TASK PROMPT: Copy the whole listing below exactly, with nothing left out.
==================================================
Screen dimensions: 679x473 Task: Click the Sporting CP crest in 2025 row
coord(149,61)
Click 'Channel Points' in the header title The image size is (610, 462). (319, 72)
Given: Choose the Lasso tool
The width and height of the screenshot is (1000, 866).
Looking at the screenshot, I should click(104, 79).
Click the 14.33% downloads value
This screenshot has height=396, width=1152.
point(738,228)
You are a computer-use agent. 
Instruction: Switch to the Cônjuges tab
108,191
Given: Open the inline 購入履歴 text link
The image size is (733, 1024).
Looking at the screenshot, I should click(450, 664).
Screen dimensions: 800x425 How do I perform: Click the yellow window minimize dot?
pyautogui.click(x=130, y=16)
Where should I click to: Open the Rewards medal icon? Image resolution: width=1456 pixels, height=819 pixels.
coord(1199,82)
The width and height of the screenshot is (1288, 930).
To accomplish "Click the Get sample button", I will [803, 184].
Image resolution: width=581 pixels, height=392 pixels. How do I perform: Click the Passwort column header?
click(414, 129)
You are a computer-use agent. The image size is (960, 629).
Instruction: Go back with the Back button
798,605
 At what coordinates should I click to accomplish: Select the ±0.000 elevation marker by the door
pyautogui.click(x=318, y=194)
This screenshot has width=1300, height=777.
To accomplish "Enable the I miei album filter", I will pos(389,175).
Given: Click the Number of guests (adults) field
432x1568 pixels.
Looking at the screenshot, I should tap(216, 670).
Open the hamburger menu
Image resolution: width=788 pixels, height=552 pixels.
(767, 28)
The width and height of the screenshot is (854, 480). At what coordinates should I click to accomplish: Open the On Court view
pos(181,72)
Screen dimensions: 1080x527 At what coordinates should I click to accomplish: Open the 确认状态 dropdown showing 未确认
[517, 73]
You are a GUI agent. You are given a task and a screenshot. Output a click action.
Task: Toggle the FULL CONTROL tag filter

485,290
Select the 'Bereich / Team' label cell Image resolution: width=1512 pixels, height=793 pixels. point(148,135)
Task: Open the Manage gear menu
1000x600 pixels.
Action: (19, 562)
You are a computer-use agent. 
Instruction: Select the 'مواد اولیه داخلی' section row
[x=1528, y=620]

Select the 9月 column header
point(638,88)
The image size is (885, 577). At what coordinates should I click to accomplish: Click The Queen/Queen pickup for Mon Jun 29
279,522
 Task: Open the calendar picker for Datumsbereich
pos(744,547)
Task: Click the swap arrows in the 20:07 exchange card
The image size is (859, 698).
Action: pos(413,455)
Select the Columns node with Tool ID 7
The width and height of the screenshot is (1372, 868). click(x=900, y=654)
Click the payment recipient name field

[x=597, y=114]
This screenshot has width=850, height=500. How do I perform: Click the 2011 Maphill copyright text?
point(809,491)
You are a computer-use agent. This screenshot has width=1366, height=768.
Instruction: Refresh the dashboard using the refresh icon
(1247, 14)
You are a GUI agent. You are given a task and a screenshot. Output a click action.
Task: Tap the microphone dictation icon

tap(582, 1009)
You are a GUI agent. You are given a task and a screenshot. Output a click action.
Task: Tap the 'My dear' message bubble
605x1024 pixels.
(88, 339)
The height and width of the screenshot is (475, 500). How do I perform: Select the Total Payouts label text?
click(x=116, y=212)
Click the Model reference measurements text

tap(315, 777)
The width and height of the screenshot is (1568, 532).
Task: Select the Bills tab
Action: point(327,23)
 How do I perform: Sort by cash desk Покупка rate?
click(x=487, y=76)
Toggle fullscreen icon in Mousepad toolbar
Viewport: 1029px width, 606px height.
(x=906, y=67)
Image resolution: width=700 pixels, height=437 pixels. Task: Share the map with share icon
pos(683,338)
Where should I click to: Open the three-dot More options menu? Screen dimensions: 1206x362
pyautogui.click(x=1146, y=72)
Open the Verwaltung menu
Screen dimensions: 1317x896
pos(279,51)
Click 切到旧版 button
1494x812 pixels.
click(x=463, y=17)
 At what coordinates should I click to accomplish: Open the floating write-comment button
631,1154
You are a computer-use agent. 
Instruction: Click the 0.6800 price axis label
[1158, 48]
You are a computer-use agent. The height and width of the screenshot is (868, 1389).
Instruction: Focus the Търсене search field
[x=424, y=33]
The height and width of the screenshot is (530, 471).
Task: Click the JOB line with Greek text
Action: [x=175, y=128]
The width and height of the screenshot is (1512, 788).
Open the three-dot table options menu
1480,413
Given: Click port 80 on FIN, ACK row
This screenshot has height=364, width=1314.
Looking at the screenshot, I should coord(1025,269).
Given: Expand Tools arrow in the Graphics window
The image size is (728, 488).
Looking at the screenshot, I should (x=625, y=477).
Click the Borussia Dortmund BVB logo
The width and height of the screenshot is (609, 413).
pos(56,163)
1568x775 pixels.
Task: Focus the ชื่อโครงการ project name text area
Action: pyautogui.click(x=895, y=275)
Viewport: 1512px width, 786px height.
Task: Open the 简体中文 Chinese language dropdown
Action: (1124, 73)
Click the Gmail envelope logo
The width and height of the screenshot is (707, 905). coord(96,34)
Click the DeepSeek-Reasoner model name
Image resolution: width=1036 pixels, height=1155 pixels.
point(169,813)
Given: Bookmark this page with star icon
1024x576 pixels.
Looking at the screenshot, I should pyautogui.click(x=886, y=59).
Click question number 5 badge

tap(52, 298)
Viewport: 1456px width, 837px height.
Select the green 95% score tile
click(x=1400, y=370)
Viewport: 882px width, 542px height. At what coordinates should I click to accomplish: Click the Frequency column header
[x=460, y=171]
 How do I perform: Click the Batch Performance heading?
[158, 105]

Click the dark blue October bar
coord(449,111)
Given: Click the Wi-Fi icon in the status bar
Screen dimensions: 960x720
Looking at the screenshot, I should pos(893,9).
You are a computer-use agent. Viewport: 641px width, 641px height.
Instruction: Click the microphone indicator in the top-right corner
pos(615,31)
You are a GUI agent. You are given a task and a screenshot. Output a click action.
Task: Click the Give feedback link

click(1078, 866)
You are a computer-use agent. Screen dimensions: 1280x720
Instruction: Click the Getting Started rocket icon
==================================================
ANSWER AREA:
Screen dimensions: 679x473 Task: Click the Sporting CP crest in 2025 row
coord(149,61)
Click 'Channel Points' in the header title The image size is (610, 462). (319, 72)
Given: Choose the Lasso tool
The width and height of the screenshot is (1000, 866).
Looking at the screenshot, I should click(104, 79).
Click the 14.33% downloads value
This screenshot has height=396, width=1152.
point(738,228)
You are a computer-use agent. 
Instruction: Switch to the Cônjuges tab
108,191
Given: Open the inline 購入履歴 text link
The image size is (733, 1024).
Looking at the screenshot, I should click(450, 664).
Screen dimensions: 800x425 How do I perform: Click the yellow window minimize dot?
pyautogui.click(x=130, y=16)
Where should I click to: Open the Rewards medal icon? Image resolution: width=1456 pixels, height=819 pixels.
coord(1199,82)
The width and height of the screenshot is (1288, 930).
To accomplish "Click the Get sample button", I will [803, 184].
Image resolution: width=581 pixels, height=392 pixels. How do I perform: Click the Passwort column header?
click(414, 129)
You are a computer-use agent. The image size is (960, 629).
Instruction: Go back with the Back button
798,605
 At what coordinates should I click to accomplish: Select the ±0.000 elevation marker by the door
pyautogui.click(x=318, y=194)
This screenshot has width=1300, height=777.
To accomplish "Enable the I miei album filter", I will pos(389,175).
Given: Click the Number of guests (adults) field
432x1568 pixels.
Looking at the screenshot, I should tap(216, 670).
Open the hamburger menu
Image resolution: width=788 pixels, height=552 pixels.
(767, 28)
The width and height of the screenshot is (854, 480). At what coordinates should I click to accomplish: Open the On Court view
pos(181,72)
Screen dimensions: 1080x527 At what coordinates should I click to accomplish: Open the 确认状态 dropdown showing 未确认
[517, 73]
You are a GUI agent. You are given a task and a screenshot. Output a click action.
Task: Toggle the FULL CONTROL tag filter

485,290
Select the 'Bereich / Team' label cell Image resolution: width=1512 pixels, height=793 pixels. point(148,135)
Task: Open the Manage gear menu
1000x600 pixels.
Action: (19, 562)
You are a computer-use agent. 
Instruction: Select the 'مواد اولیه داخلی' section row
[x=1528, y=620]

Select the 9月 column header
point(638,88)
The image size is (885, 577). At what coordinates should I click to accomplish: Click The Queen/Queen pickup for Mon Jun 29
279,522
 Task: Open the calendar picker for Datumsbereich
pos(744,547)
Task: Click the swap arrows in the 20:07 exchange card
The image size is (859, 698).
Action: pos(413,455)
Select the Columns node with Tool ID 7
The width and height of the screenshot is (1372, 868). click(x=900, y=654)
Click the payment recipient name field

[x=597, y=114]
This screenshot has width=850, height=500. How do I perform: Click the 2011 Maphill copyright text?
point(809,491)
You are a computer-use agent. This screenshot has width=1366, height=768.
Instruction: Refresh the dashboard using the refresh icon
(1247, 14)
You are a GUI agent. You are given a task and a screenshot. Output a click action.
Task: Tap the microphone dictation icon

tap(582, 1009)
You are a GUI agent. You are given a task and a screenshot. Output a click action.
Task: Tap the 'My dear' message bubble
605x1024 pixels.
(88, 339)
The height and width of the screenshot is (475, 500). How do I perform: Select the Total Payouts label text?
click(x=116, y=212)
Click the Model reference measurements text

tap(315, 777)
The width and height of the screenshot is (1568, 532).
Task: Select the Bills tab
Action: point(327,23)
 How do I perform: Sort by cash desk Покупка rate?
click(x=487, y=76)
Toggle fullscreen icon in Mousepad toolbar
Viewport: 1029px width, 606px height.
(x=906, y=67)
Image resolution: width=700 pixels, height=437 pixels. Task: Share the map with share icon
pos(683,338)
Where should I click to: Open the three-dot More options menu? Screen dimensions: 1206x362
pyautogui.click(x=1146, y=72)
Open the Verwaltung menu
Screen dimensions: 1317x896
pos(279,51)
Click 切到旧版 button
1494x812 pixels.
click(x=463, y=17)
 At what coordinates should I click to accomplish: Open the floating write-comment button
631,1154
You are a computer-use agent. 
Instruction: Click the 0.6800 price axis label
[1158, 48]
You are a computer-use agent. The height and width of the screenshot is (868, 1389).
Instruction: Focus the Търсене search field
[x=424, y=33]
The height and width of the screenshot is (530, 471).
Task: Click the JOB line with Greek text
Action: [x=175, y=128]
The width and height of the screenshot is (1512, 788).
Open the three-dot table options menu
1480,413
Given: Click port 80 on FIN, ACK row
This screenshot has height=364, width=1314.
Looking at the screenshot, I should coord(1025,269).
Given: Expand Tools arrow in the Graphics window
The image size is (728, 488).
Looking at the screenshot, I should (x=625, y=477).
Click the Borussia Dortmund BVB logo
The width and height of the screenshot is (609, 413).
pos(56,163)
1568x775 pixels.
Task: Focus the ชื่อโครงการ project name text area
Action: pyautogui.click(x=895, y=275)
Viewport: 1512px width, 786px height.
Task: Open the 简体中文 Chinese language dropdown
Action: (1124, 73)
Click the Gmail envelope logo
The width and height of the screenshot is (707, 905). coord(96,34)
Click the DeepSeek-Reasoner model name
Image resolution: width=1036 pixels, height=1155 pixels.
point(169,813)
Given: Bookmark this page with star icon
1024x576 pixels.
Looking at the screenshot, I should pyautogui.click(x=886, y=59).
Click question number 5 badge

tap(52, 298)
Viewport: 1456px width, 837px height.
Select the green 95% score tile
click(x=1400, y=370)
Viewport: 882px width, 542px height. At what coordinates should I click to accomplish: Click the Frequency column header
[x=460, y=171]
 How do I perform: Click the Batch Performance heading?
[158, 105]

Click the dark blue October bar
coord(449,111)
Given: Click the Wi-Fi icon in the status bar
Screen dimensions: 960x720
Looking at the screenshot, I should pos(893,9).
You are a computer-use agent. Viewport: 641px width, 641px height.
Instruction: Click the microphone indicator in the top-right corner
pos(615,31)
You are a GUI agent. You are given a task and a screenshot. Output a click action.
Task: Click the Give feedback link

click(1078, 866)
You are a computer-use agent. Screen dimensions: 1280x720
Instruction: Click the Getting Started rocket icon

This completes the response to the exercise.